EXERCISE:
The result should be the lines from the one holding "The height and width of the screenshot is (962, 1232)." to the final line of the records, retyped exactly.

--- START ---

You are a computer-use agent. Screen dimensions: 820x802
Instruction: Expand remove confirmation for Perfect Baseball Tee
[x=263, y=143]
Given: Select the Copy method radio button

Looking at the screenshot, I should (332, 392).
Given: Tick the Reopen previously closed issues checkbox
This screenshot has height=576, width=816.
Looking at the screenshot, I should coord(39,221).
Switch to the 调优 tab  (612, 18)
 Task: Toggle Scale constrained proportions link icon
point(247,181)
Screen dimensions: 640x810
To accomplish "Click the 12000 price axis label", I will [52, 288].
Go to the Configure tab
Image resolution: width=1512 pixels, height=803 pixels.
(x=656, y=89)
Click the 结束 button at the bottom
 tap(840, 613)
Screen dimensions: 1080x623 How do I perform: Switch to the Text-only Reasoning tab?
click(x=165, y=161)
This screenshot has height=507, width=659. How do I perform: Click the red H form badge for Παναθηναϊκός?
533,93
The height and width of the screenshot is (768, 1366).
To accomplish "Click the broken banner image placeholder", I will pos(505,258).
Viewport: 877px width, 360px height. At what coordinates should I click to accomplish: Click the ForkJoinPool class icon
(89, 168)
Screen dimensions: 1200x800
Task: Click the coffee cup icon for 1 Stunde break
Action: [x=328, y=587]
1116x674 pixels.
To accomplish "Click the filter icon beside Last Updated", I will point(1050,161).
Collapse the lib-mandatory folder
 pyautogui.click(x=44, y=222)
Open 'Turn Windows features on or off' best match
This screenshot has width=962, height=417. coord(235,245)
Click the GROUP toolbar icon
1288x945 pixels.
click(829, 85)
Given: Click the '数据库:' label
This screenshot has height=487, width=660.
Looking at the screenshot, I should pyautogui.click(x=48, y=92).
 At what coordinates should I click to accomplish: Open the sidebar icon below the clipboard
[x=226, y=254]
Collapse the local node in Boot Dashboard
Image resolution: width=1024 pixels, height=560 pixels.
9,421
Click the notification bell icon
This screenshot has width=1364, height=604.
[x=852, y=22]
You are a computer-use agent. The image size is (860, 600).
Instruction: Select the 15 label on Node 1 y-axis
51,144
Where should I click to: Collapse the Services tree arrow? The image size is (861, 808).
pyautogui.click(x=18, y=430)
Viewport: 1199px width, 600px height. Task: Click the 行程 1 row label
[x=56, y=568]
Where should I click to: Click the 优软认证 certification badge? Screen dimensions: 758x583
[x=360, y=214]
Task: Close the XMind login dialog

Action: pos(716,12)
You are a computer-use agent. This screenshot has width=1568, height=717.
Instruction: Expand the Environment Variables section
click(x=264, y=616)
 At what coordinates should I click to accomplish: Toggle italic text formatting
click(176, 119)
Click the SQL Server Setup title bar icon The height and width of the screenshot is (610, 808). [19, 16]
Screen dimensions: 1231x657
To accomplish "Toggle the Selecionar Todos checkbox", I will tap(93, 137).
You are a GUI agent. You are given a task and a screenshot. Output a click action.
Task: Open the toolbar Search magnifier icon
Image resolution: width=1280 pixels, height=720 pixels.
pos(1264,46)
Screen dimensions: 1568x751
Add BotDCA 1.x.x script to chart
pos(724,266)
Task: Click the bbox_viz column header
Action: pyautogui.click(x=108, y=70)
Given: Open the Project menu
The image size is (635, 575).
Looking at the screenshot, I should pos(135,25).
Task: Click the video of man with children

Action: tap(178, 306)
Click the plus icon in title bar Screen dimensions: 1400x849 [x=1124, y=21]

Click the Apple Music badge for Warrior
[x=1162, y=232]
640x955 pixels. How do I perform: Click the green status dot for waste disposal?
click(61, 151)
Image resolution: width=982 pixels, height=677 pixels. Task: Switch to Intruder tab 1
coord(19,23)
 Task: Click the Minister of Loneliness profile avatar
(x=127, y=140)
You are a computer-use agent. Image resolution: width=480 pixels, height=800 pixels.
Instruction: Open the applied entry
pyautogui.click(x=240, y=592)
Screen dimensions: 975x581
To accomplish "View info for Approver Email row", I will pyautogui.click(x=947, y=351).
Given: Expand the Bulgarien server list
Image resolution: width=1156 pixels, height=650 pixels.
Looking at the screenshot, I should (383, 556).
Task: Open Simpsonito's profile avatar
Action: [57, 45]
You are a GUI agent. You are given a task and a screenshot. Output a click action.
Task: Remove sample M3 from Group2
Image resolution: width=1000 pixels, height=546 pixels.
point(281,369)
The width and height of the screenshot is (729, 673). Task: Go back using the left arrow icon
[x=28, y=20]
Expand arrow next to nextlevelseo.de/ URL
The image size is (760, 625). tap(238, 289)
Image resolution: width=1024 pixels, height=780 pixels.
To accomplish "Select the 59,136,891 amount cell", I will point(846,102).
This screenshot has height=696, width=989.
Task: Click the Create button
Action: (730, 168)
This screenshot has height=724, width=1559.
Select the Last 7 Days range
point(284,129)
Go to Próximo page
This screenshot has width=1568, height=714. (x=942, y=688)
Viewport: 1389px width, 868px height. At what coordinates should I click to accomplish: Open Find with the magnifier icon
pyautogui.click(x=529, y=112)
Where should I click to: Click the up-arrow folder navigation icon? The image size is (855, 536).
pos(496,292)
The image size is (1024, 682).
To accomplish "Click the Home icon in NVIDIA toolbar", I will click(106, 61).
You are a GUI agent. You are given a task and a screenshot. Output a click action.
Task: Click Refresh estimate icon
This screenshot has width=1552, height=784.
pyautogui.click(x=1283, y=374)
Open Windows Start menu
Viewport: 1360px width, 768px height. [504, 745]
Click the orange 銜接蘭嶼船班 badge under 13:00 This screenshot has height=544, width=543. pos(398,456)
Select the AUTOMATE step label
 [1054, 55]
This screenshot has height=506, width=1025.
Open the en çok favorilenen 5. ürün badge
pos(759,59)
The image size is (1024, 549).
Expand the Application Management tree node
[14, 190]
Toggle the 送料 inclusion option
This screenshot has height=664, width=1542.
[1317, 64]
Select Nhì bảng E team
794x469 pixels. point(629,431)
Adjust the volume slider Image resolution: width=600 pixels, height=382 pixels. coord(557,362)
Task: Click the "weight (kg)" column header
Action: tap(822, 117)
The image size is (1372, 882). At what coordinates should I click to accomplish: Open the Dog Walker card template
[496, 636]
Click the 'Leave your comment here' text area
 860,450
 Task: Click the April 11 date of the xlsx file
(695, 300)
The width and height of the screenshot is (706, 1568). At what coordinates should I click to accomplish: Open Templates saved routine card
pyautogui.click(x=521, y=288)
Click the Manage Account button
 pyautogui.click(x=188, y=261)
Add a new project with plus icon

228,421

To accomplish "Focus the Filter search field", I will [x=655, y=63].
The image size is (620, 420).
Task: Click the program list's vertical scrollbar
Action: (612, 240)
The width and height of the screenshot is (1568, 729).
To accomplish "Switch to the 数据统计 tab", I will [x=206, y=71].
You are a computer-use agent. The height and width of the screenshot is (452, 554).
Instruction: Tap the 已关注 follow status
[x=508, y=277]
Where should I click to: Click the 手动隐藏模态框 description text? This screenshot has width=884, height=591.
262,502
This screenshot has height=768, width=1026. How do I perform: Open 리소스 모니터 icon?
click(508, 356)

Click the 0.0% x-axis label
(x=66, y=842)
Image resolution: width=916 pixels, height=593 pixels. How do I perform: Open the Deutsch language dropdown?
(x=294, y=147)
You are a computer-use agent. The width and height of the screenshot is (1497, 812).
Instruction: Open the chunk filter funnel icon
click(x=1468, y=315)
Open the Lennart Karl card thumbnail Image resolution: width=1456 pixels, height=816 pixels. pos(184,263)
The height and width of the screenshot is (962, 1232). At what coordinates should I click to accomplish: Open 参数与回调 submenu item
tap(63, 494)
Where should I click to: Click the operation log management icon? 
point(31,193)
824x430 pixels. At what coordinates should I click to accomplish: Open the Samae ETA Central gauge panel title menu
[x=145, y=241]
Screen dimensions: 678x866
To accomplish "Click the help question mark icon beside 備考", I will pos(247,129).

--- END ---

RESULT FOR THIS TASK:
The height and width of the screenshot is (962, 1232). At what coordinates should I click to accomplish: Open 参数与回调 submenu item
tap(63, 494)
Where should I click to: Click the operation log management icon? 
point(31,193)
824x430 pixels. At what coordinates should I click to accomplish: Open the Samae ETA Central gauge panel title menu
[x=145, y=241]
Screen dimensions: 678x866
To accomplish "Click the help question mark icon beside 備考", I will pos(247,129).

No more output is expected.